Marcus Martin, 26, is captured in the photograph above, flying over the hood of the car driven by white supremacist James Fields, Jr. in Charlottesville, Virginia in August 2017. The man, who pushed his fiancée out of the way of the car before it crashed into counter-protesters, said the accused neo-Nazi driver “knew what he was doing.” Martin attended the Charlottesville counter-protests with his fiancée and a friend, Heather Heyer, 32, who was also in the path of the car and died at the scene.


6. UNR Student Seen In Now Notorious Charlottesville Picture Defends White Nationalism


A Nevada college student who was photographed marching in Virginia before a deadly white supremacist rally says he’s not an “angry racist.” KTVN-TV interviewed 20-year-old Peter Cvjetanovic after he was identified online in a photo showing white nationalists marching through the University of Virginia campus carrying torches Friday. On Saturday, a car plowed into a crowd of counter-protesters as tensions turned violent at a related rally. Cvjetanovic says he didn’t expect the photo to spread but that he’s a white nationalist who cares for all people and wants to “preserve what we have.” Republican Sen. Dean Heller of Nevada, after a recent photo of the two reportedly surfaced, condemned the events and said he didn’t know Cvjetanovic.


7. Real Violence: 50 Years Ago at Woolworth


John Salter, a social science professor at Tougaloo College, sat with his students Anne Moody, Pearlena Lewis and Memphis Norman--a white man and three black students--at the "Whites Only" counter in Woolworth's store lunch counter. Nobody would serve them. Behind them was a growing crowd of frenzied onlookers, police officers and news people. It was 11:15 a.m. on May 28, 1963.

#Bill Minor, then a reporter for the New Orleans Times-Picayune, was there that day. He was the Mississippi correspondent covering civil rights events in Jackson and the state. Minor, tipped off by Medgar Evers, gathered with the other news people at the planned sit-in and watched the scene unfold.

#"The people working behind the counter at Woolworth's were afraid to serve anybody," Minor says. "They just let them sit there. They wouldn't serve them. That's what they were ordered to do--not serve any blacks."

■ **SUPPLIED INFORMATION**:
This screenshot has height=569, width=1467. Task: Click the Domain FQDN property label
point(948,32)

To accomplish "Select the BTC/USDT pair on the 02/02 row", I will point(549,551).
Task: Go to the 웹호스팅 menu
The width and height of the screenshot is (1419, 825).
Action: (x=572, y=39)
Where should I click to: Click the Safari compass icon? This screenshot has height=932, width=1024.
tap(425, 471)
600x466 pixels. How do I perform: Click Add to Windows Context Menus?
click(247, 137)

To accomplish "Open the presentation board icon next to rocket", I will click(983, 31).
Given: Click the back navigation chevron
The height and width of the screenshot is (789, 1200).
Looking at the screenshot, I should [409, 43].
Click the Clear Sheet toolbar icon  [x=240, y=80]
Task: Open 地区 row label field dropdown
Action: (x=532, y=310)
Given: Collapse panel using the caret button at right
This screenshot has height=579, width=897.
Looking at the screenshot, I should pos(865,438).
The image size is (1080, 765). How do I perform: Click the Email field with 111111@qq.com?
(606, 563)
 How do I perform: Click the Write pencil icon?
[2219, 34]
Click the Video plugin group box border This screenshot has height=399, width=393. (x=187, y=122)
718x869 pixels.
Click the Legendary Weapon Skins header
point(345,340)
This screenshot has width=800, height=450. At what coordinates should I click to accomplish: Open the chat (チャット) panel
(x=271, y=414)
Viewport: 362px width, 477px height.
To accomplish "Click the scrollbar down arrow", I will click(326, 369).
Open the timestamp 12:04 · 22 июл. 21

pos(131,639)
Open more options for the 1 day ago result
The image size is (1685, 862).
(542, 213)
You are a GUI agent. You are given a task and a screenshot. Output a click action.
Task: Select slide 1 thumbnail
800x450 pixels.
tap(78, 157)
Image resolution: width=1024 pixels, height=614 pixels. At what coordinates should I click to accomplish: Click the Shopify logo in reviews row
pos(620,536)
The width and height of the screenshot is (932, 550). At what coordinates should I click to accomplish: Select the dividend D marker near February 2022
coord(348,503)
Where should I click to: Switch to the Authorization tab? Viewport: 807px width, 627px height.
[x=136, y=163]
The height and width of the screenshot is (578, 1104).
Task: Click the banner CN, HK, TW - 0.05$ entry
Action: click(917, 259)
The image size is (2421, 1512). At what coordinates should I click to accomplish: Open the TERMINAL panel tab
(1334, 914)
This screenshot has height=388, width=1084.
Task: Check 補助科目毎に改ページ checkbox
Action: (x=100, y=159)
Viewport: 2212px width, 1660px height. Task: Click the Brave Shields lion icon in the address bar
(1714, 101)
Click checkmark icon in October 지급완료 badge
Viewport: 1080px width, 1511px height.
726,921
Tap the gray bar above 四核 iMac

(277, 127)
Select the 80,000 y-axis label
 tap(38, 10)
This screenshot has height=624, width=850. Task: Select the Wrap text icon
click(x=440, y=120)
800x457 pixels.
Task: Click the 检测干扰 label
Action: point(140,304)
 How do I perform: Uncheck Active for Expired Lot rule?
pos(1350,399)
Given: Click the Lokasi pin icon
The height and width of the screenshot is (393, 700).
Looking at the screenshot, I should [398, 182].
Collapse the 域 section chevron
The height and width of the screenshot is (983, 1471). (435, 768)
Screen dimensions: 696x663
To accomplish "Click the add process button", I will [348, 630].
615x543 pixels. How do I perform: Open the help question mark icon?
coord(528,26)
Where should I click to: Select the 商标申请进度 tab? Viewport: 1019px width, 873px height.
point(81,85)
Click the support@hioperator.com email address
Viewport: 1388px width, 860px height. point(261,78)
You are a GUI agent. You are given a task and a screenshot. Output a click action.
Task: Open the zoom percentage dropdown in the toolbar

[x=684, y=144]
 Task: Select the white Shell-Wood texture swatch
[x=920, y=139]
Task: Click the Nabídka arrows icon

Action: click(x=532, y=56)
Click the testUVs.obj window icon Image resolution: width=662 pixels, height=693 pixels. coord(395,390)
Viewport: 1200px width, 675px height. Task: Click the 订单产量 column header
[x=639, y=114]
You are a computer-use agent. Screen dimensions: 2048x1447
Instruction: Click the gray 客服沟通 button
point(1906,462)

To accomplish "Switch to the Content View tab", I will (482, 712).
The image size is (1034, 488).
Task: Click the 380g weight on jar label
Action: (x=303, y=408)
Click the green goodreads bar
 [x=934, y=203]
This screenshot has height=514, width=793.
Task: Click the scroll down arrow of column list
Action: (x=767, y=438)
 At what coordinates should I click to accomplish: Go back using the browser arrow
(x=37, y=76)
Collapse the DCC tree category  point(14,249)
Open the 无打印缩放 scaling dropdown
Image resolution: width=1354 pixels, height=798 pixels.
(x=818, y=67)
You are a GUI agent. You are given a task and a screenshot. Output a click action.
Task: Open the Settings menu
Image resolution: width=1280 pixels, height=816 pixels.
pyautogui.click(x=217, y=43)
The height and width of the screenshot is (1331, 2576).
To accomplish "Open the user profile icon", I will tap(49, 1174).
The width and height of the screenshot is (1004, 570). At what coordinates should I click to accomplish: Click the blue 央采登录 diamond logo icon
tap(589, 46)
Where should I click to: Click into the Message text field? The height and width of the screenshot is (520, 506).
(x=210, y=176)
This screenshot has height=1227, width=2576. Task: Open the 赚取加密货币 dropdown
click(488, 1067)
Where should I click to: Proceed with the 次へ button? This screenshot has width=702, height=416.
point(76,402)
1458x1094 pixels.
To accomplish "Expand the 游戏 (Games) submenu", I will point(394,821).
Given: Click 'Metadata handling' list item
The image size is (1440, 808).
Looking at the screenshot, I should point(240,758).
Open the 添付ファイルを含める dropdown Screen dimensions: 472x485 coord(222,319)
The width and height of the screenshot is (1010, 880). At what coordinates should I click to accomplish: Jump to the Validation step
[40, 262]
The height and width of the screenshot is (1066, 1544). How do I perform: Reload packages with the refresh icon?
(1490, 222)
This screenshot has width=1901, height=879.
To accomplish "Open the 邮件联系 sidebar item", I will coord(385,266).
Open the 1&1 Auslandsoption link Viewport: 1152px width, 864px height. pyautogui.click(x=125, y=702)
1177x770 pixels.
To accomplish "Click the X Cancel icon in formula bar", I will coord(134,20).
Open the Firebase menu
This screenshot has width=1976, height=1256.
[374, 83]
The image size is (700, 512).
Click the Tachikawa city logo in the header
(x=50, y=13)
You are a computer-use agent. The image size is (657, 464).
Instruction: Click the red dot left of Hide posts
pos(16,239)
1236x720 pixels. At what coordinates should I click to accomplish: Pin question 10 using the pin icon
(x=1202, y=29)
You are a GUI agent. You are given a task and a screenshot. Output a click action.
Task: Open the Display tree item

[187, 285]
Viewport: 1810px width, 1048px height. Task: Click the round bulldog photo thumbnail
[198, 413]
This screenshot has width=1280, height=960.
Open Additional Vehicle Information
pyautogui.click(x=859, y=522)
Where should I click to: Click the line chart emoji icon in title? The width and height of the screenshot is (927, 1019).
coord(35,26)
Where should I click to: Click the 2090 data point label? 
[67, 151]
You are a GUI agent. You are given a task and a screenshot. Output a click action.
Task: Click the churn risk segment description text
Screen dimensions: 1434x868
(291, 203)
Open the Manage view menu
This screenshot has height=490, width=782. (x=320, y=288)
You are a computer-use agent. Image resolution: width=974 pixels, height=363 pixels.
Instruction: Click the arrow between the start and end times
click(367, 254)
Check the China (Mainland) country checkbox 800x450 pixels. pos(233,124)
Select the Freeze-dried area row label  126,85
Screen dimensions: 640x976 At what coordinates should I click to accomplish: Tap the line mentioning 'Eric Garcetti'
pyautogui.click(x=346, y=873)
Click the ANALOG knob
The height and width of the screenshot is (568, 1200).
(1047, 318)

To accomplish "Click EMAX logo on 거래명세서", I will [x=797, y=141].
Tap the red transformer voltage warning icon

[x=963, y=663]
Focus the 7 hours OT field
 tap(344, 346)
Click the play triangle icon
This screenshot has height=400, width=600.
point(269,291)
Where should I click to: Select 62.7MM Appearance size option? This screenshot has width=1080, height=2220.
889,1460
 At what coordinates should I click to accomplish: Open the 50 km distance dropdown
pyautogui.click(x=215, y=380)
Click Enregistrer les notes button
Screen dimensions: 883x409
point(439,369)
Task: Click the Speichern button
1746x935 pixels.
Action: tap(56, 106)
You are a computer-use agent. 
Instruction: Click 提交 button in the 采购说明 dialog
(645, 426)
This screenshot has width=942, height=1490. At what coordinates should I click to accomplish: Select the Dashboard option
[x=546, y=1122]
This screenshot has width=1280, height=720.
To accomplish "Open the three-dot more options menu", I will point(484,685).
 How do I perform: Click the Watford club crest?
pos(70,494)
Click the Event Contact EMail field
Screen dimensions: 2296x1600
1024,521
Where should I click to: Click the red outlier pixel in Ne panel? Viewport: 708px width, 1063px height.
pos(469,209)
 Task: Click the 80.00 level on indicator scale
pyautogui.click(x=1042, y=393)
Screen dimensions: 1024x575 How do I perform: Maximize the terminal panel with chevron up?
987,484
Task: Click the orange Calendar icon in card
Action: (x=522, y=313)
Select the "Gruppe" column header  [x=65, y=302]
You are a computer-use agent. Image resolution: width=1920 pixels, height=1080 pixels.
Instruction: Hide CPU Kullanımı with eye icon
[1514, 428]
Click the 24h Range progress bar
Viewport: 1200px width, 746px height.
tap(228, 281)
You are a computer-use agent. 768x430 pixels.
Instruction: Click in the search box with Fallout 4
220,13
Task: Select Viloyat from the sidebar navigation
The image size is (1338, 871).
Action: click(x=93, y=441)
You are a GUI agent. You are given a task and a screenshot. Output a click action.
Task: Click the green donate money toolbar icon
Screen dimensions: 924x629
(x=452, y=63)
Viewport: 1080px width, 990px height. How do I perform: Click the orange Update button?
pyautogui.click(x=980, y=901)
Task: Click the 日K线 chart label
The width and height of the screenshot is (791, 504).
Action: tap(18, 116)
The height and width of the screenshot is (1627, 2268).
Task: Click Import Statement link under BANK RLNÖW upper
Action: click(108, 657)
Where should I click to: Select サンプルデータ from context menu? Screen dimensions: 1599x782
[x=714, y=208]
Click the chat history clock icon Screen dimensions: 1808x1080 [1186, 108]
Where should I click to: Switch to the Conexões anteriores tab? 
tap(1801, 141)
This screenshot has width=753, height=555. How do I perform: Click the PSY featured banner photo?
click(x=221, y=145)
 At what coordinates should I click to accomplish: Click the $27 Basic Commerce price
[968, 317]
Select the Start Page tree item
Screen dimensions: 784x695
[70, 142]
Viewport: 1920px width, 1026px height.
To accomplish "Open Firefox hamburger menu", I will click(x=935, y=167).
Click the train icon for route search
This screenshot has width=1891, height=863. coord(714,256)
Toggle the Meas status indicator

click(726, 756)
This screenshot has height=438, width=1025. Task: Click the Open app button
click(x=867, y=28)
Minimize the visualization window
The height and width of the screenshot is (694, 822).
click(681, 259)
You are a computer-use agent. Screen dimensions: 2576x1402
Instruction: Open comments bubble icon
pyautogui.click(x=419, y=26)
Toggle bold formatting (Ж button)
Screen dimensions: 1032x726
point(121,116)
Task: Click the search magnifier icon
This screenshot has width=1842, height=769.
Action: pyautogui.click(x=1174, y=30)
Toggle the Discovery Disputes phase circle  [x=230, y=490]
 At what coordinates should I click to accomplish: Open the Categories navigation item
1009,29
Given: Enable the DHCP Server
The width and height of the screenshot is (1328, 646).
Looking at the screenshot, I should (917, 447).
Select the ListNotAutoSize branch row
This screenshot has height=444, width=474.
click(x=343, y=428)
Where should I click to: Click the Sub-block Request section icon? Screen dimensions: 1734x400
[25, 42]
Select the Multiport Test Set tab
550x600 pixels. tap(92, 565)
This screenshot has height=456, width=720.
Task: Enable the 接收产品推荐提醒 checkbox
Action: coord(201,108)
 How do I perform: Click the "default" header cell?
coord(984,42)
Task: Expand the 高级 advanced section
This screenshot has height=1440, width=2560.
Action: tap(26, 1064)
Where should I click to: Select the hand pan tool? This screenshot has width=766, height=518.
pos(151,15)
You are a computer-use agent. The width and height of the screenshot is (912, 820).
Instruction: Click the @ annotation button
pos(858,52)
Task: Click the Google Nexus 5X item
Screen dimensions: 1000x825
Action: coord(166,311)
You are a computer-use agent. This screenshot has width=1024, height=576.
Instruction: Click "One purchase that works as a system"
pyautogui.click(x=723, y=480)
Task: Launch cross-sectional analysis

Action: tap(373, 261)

■ **WHAT YOU NEED TO DO**: From the news text above the data, reproduce word for word the part starting with "7. Real Violence: 50" and going on through "May 28, 1963.".

■ **THE OUTPUT**:
7. Real Violence: 50 Years Ago at Woolworth


John Salter, a social science professor at Tougaloo College, sat with his students Anne Moody, Pearlena Lewis and Memphis Norman--a white man and three black students--at the "Whites Only" counter in Woolworth's store lunch counter. Nobody would serve them. Behind them was a growing crowd of frenzied onlookers, police officers and news people. It was 11:15 a.m. on May 28, 1963.